Calculate the standard deviation of grouped data in a Spark DataFrame

Question

Calculate the standard deviation of grouped data in a Spark DataFrame

I have user logs that I took from csv and converted to a DataFrame to use SparkSQL query functions. One user will create multiple entries per hour, and I would like to collect some basic statistics for each user; in fact, just the number of user instances, the mean and standard deviation of multiple columns. I was able to quickly get information about the average and count, using groupBy ($ "user") and an aggregator with SparkSQL functions for count and avg:

val meanData = selectedData.groupBy($"user").agg(count($"logOn"), avg($"transaction"), avg($"submit"), avg($"submitsPerHour"), avg($"replies"), avg($"repliesPerHour"), avg($"duration"))

However, I cannot find an equally elegant way to calculate the standard deviation. For now, I can only compute it by matching a string, a double pair, and using StatCounter (). Stdev utility:

 val stdevduration = duration.groupByKey().mapValues(value => org.apache.spark.util.StatCounter(value).stdev)

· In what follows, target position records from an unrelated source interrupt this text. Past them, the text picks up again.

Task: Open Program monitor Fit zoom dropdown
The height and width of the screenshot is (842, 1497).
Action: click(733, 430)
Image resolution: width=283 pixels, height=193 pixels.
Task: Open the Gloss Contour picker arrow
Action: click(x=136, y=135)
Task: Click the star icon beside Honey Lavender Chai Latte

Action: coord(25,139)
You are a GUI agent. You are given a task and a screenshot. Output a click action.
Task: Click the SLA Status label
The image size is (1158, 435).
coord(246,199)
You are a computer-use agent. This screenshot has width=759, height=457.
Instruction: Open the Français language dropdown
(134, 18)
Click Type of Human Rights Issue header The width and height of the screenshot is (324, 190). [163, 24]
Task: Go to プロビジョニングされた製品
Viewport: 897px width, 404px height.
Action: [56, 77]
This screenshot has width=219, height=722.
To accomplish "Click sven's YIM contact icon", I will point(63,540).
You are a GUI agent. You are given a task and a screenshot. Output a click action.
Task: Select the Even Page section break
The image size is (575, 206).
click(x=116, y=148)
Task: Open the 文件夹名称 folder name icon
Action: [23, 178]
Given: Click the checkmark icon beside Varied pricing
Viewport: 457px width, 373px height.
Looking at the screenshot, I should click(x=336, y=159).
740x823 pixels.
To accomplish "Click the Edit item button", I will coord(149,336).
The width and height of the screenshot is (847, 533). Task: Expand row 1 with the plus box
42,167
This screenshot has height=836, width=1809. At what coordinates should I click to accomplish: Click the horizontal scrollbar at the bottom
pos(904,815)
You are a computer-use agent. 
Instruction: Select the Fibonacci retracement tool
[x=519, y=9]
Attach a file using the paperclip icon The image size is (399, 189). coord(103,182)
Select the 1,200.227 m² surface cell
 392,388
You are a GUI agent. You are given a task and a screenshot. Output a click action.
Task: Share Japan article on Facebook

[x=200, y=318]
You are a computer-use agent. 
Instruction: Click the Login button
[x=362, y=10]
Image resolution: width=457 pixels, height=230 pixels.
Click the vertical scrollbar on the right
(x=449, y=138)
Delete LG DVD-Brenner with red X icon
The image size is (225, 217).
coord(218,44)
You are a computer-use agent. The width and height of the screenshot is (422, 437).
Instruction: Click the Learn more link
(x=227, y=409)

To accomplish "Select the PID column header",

However, this returns an RDD, and I would like to try to save all this in a DataFrame so that further queries are possible on the returned data.

+13

scala apache-spark apache-spark-sql

the3rdNotch Aug 3 '15 at 14:28

source share

2 answers

The accepted code does not compile because it contains a typo (as indicated by MRez). The snippet below works and is being tested.

For Spark 2.0+ :

 import org.apache.spark.sql.functions._ val _avg_std = df.groupBy("user").agg( avg(col("duration").alias("avg")), stddev(col("duration").alias("stdev")), stddev_pop(col("duration").alias("stdev_pop")), stddev_samp(col("duration").alias("stdev_samp")) )

0

Jfrance Oct 3 '19 at 10:36

source share

zero323 · Accepted Answer · 2015-08-03T15:32:52+0000

Spark 1.6+

You can use stddev_pop to calculate the standard deviation of the population and stddev / stddev_samp to calculate the unbiased standard deviation of the sample:

 import org.apache.spark.sql.functions.{stddev_samp, stddev_pop} selectedData.groupBy($"user").agg(stdev_pop($"duration"))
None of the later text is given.